Richard Lewis is a brilliant educator who has spent more than 50 years awakening, deepening, and using experiential learning to nurture the child’s natural capacity of Imagination. Listen to his podcast, #25, on Meetings with Remarkable Educators. It’s guaranteed to stimulate your imagination as well.
Natural Learning Relationships, the holistic appreciation of child development championed by Josette and me, holds imagination in high regard. Imagination is operative and creative throughout life; yet it is its moment of dominance during 8 to 12 years of age. We call that stage FeelingBeing and in FeelingBeing Imagination, Inspiration, and Transcendence from a trinity of optimal well-being and spiritual growth for the child.
FeelingBeing is the least understood of all the life stages. Perhaps the least understood aspect of FeelingBeing is its capacity to be inspired, and once truly inspired, to feel transcendence. Imagination is the natural capacity to form new ideas, images, or actions not present to the sense. Inspiration refers to creativity and appreciation of the sacred. Transcendence means lying beyond the ordinary range of perception. FeelingBeing children, then, have the capacity feel beyond themselves, beyond typical material perceptions, and into the subtle connections that all life shares.
To illustrate, here is a story of the great, great philosopher, humanist, and spiritual sage Martin Buber. This story shows the feeling basis of his profound insight into the sacred nature of relationship. Those familiar with Optimal Parenting know that I used Buber’s I-Thou philosophy to describe the spiritual development of children.
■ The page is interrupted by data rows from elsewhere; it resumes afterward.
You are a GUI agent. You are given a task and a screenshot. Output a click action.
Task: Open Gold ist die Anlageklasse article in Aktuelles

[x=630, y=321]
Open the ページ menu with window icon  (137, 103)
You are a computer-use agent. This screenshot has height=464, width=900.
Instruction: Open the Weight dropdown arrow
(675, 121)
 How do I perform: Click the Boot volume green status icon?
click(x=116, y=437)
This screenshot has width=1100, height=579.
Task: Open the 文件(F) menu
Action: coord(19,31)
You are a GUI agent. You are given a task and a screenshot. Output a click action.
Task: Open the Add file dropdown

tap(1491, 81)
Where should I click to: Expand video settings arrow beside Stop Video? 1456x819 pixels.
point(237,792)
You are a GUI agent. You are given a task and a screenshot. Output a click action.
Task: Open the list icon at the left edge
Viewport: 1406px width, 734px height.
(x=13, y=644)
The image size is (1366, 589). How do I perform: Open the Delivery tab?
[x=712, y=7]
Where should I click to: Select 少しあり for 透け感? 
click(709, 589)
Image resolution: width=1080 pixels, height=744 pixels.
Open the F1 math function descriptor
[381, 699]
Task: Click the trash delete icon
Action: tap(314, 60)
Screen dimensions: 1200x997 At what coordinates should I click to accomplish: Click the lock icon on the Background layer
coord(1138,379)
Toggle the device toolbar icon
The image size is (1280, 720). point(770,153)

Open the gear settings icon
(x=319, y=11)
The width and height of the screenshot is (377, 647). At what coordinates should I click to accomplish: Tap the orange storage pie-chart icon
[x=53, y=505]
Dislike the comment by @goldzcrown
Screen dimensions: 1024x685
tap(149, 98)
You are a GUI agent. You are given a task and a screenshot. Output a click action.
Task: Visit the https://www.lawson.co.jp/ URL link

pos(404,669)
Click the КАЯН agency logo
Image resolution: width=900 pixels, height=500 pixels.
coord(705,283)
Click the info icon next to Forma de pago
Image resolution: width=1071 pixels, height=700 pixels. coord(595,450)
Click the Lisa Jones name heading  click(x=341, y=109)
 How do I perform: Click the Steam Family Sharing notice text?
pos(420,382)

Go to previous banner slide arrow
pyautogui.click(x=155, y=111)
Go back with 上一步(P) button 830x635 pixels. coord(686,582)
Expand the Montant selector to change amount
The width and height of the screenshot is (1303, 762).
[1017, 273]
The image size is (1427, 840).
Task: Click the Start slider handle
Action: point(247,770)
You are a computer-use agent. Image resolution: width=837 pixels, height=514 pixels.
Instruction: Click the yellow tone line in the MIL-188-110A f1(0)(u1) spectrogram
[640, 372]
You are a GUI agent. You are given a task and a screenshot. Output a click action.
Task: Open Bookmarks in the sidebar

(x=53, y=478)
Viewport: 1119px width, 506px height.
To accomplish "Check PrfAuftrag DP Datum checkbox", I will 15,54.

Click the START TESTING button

When I was 11 years of age, spending the summer on my grandparent’s estate, I used, as often as I could do it unobserved, to steal into the stable and gently stroke the neck of my darling, a board dapple-grey horse. . . . What I experienced in touch with the animal was the Other, the immense otherness of the Other, which, however, did not remain strange like the otherness of the ox and the ram, but rather let me draw near and touch it. . . something that was not I, was certainly not akin to me . . . and yet it let me approach, confided itself to me , , , placed itself. . . in the relation of Thou and Thou with me . . . The horse, even when I had not begun by pouring oats for him into the manger, very gently raised his massive head . . . But one . . . it struck me about the stroking, what fun it gave me, and suddenly I became conscious of my hand. . . . It was no longer the same thing.